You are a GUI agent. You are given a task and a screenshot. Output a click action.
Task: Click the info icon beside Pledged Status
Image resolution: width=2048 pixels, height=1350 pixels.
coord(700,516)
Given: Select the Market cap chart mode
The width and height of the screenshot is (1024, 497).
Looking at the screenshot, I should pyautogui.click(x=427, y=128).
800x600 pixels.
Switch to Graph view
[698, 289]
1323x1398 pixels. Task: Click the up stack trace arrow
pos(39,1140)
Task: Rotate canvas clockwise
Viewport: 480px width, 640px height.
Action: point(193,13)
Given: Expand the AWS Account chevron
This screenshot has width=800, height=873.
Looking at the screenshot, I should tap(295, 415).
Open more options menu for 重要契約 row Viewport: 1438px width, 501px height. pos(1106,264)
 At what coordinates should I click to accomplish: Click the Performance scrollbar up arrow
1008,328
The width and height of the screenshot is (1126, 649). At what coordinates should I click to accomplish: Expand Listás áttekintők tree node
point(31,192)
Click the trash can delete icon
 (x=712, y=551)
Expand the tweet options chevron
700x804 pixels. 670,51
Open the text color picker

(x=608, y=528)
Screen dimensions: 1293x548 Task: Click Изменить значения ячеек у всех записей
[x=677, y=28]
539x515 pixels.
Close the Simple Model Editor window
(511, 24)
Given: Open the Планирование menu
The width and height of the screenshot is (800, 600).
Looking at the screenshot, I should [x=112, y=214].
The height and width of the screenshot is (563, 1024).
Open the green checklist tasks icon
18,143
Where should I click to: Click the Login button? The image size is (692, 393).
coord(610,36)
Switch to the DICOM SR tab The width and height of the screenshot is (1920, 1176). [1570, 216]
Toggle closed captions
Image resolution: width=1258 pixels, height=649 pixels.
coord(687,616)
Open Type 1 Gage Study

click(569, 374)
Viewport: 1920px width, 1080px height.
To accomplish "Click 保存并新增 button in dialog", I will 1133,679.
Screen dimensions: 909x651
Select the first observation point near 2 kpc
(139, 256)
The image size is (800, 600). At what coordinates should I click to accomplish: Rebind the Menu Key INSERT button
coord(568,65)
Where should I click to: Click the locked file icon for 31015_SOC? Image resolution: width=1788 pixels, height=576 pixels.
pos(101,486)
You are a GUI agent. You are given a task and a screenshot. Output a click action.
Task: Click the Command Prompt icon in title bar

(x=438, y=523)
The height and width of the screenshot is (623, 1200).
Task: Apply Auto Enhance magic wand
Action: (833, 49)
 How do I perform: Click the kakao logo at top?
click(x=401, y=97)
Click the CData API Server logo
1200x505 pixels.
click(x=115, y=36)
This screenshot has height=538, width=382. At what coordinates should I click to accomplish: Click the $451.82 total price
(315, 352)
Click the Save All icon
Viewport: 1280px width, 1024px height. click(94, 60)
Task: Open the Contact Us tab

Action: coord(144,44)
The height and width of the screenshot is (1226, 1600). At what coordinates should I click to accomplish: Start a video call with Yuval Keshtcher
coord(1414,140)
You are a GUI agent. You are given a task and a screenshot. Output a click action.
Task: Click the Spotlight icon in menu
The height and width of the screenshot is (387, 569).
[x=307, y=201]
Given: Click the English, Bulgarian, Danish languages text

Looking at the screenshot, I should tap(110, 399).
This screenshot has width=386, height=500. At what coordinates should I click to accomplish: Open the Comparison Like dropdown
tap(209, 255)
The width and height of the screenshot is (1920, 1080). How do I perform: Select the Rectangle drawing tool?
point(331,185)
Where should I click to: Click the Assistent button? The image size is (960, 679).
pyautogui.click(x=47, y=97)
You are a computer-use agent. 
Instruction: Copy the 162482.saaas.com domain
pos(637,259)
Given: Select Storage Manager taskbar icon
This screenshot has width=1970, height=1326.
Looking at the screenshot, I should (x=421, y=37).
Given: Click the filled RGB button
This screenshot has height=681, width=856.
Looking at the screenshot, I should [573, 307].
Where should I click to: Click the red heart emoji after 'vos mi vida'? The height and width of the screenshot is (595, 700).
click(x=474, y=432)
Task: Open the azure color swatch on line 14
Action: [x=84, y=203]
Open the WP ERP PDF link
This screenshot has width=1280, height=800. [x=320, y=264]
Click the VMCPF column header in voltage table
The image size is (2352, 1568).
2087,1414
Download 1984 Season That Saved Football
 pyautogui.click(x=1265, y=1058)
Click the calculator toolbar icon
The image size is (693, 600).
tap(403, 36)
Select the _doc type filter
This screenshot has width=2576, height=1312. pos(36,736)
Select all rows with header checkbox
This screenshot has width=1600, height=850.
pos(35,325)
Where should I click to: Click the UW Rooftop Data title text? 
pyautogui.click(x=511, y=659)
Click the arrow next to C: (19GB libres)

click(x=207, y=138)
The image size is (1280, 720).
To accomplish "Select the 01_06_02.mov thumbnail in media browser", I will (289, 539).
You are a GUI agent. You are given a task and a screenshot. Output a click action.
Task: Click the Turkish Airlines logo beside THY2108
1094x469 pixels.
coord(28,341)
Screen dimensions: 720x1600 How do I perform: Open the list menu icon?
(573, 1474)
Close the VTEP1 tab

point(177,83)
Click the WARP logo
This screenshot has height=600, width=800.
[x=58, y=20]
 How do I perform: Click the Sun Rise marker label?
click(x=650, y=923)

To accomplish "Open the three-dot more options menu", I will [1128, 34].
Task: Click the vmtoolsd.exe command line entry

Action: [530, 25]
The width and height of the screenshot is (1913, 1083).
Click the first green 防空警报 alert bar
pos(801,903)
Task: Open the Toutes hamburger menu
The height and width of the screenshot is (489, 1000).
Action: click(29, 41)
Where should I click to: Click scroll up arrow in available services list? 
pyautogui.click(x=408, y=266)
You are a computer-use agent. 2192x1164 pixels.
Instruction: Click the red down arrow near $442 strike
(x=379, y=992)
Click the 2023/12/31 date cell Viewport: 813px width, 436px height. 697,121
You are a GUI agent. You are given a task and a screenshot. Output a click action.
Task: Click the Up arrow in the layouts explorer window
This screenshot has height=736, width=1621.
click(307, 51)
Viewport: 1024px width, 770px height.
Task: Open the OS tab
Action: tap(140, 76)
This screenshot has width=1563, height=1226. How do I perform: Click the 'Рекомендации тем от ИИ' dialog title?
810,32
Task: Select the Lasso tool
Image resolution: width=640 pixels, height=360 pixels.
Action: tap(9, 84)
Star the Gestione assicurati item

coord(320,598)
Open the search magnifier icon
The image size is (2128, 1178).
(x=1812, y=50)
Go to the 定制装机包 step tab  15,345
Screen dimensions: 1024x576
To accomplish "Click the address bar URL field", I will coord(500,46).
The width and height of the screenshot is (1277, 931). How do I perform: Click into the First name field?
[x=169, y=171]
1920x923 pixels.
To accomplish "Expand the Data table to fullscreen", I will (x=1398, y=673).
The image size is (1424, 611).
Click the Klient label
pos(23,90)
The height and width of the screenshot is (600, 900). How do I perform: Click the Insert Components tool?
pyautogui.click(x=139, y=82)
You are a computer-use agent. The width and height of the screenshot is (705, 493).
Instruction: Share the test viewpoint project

——

**Instructions for the task**.
Update all of the lines above by changing every "Screen dimensions" to "Screen size", and leave everything else as it is.

**Solution**.
You are a GUI agent. You are given a task and a screenshot. Output a click action.
Task: Click the info icon beside Pledged Status
Image resolution: width=2048 pixels, height=1350 pixels.
coord(700,516)
Given: Select the Market cap chart mode
The width and height of the screenshot is (1024, 497).
Looking at the screenshot, I should pyautogui.click(x=427, y=128).
800x600 pixels.
Switch to Graph view
[698, 289]
1323x1398 pixels. Task: Click the up stack trace arrow
pos(39,1140)
Task: Rotate canvas clockwise
Viewport: 480px width, 640px height.
Action: point(193,13)
Given: Expand the AWS Account chevron
This screenshot has width=800, height=873.
Looking at the screenshot, I should tap(295, 415).
Open more options menu for 重要契約 row Viewport: 1438px width, 501px height. pos(1106,264)
 At what coordinates should I click to accomplish: Click the Performance scrollbar up arrow
1008,328
The width and height of the screenshot is (1126, 649). At what coordinates should I click to accomplish: Expand Listás áttekintők tree node
point(31,192)
Click the trash can delete icon
 (x=712, y=551)
Expand the tweet options chevron
700x804 pixels. 670,51
Open the text color picker

(x=608, y=528)
Screen size: 1293x548 Task: Click Изменить значения ячеек у всех записей
[x=677, y=28]
539x515 pixels.
Close the Simple Model Editor window
(511, 24)
Given: Open the Планирование menu
The width and height of the screenshot is (800, 600).
Looking at the screenshot, I should [x=112, y=214].
The height and width of the screenshot is (563, 1024).
Open the green checklist tasks icon
18,143
Where should I click to: Click the Login button? The image size is (692, 393).
coord(610,36)
Switch to the DICOM SR tab The width and height of the screenshot is (1920, 1176). [1570, 216]
Toggle closed captions
Image resolution: width=1258 pixels, height=649 pixels.
coord(687,616)
Open Type 1 Gage Study

click(569, 374)
Viewport: 1920px width, 1080px height.
To accomplish "Click 保存并新增 button in dialog", I will 1133,679.
Screen size: 909x651
Select the first observation point near 2 kpc
(139, 256)
The image size is (800, 600). At what coordinates should I click to accomplish: Rebind the Menu Key INSERT button
coord(568,65)
Where should I click to: Click the locked file icon for 31015_SOC? Image resolution: width=1788 pixels, height=576 pixels.
pos(101,486)
You are a GUI agent. You are given a task and a screenshot. Output a click action.
Task: Click the Command Prompt icon in title bar

(x=438, y=523)
The height and width of the screenshot is (623, 1200).
Task: Apply Auto Enhance magic wand
Action: (833, 49)
 How do I perform: Click the kakao logo at top?
click(x=401, y=97)
Click the CData API Server logo
1200x505 pixels.
click(x=115, y=36)
This screenshot has height=538, width=382. At what coordinates should I click to accomplish: Click the $451.82 total price
(315, 352)
Click the Save All icon
Viewport: 1280px width, 1024px height. click(94, 60)
Task: Open the Contact Us tab

Action: coord(144,44)
The height and width of the screenshot is (1226, 1600). At what coordinates should I click to accomplish: Start a video call with Yuval Keshtcher
coord(1414,140)
You are a GUI agent. You are given a task and a screenshot. Output a click action.
Task: Click the Spotlight icon in menu
The height and width of the screenshot is (387, 569).
[x=307, y=201]
Given: Click the English, Bulgarian, Danish languages text

Looking at the screenshot, I should tap(110, 399).
This screenshot has width=386, height=500. At what coordinates should I click to accomplish: Open the Comparison Like dropdown
tap(209, 255)
The width and height of the screenshot is (1920, 1080). How do I perform: Select the Rectangle drawing tool?
point(331,185)
Where should I click to: Click the Assistent button? The image size is (960, 679).
pyautogui.click(x=47, y=97)
You are a computer-use agent. 
Instruction: Copy the 162482.saaas.com domain
pos(637,259)
Given: Select Storage Manager taskbar icon
This screenshot has width=1970, height=1326.
Looking at the screenshot, I should (x=421, y=37).
Given: Click the filled RGB button
This screenshot has height=681, width=856.
Looking at the screenshot, I should [573, 307].
Where should I click to: Click the red heart emoji after 'vos mi vida'? The height and width of the screenshot is (595, 700).
click(x=474, y=432)
Task: Open the azure color swatch on line 14
Action: [x=84, y=203]
Open the WP ERP PDF link
This screenshot has width=1280, height=800. [x=320, y=264]
Click the VMCPF column header in voltage table
The image size is (2352, 1568).
2087,1414
Download 1984 Season That Saved Football
 pyautogui.click(x=1265, y=1058)
Click the calculator toolbar icon
The image size is (693, 600).
tap(403, 36)
Select the _doc type filter
This screenshot has width=2576, height=1312. pos(36,736)
Select all rows with header checkbox
This screenshot has width=1600, height=850.
pos(35,325)
Where should I click to: Click the UW Rooftop Data title text? 
pyautogui.click(x=511, y=659)
Click the arrow next to C: (19GB libres)

click(x=207, y=138)
The image size is (1280, 720).
To accomplish "Select the 01_06_02.mov thumbnail in media browser", I will (289, 539).
You are a GUI agent. You are given a task and a screenshot. Output a click action.
Task: Click the Turkish Airlines logo beside THY2108
1094x469 pixels.
coord(28,341)
Screen size: 720x1600 How do I perform: Open the list menu icon?
(573, 1474)
Close the VTEP1 tab

point(177,83)
Click the WARP logo
This screenshot has height=600, width=800.
[x=58, y=20]
 How do I perform: Click the Sun Rise marker label?
click(x=650, y=923)

To accomplish "Open the three-dot more options menu", I will [1128, 34].
Task: Click the vmtoolsd.exe command line entry

Action: [530, 25]
The width and height of the screenshot is (1913, 1083).
Click the first green 防空警报 alert bar
pos(801,903)
Task: Open the Toutes hamburger menu
The height and width of the screenshot is (489, 1000).
Action: click(29, 41)
Where should I click to: Click scroll up arrow in available services list? 
pyautogui.click(x=408, y=266)
You are a computer-use agent. 2192x1164 pixels.
Instruction: Click the red down arrow near $442 strike
(x=379, y=992)
Click the 2023/12/31 date cell Viewport: 813px width, 436px height. 697,121
You are a GUI agent. You are given a task and a screenshot. Output a click action.
Task: Click the Up arrow in the layouts explorer window
This screenshot has height=736, width=1621.
click(307, 51)
Viewport: 1024px width, 770px height.
Task: Open the OS tab
Action: tap(140, 76)
This screenshot has width=1563, height=1226. How do I perform: Click the 'Рекомендации тем от ИИ' dialog title?
810,32
Task: Select the Lasso tool
Image resolution: width=640 pixels, height=360 pixels.
Action: tap(9, 84)
Star the Gestione assicurati item

coord(320,598)
Open the search magnifier icon
The image size is (2128, 1178).
(x=1812, y=50)
Go to the 定制装机包 step tab  15,345
Screen size: 1024x576
To accomplish "Click the address bar URL field", I will coord(500,46).
The width and height of the screenshot is (1277, 931). How do I perform: Click into the First name field?
[x=169, y=171]
1920x923 pixels.
To accomplish "Expand the Data table to fullscreen", I will (x=1398, y=673).
The image size is (1424, 611).
Click the Klient label
pos(23,90)
The height and width of the screenshot is (600, 900). How do I perform: Click the Insert Components tool?
pyautogui.click(x=139, y=82)
You are a computer-use agent. The width and height of the screenshot is (705, 493).
Instruction: Share the test viewpoint project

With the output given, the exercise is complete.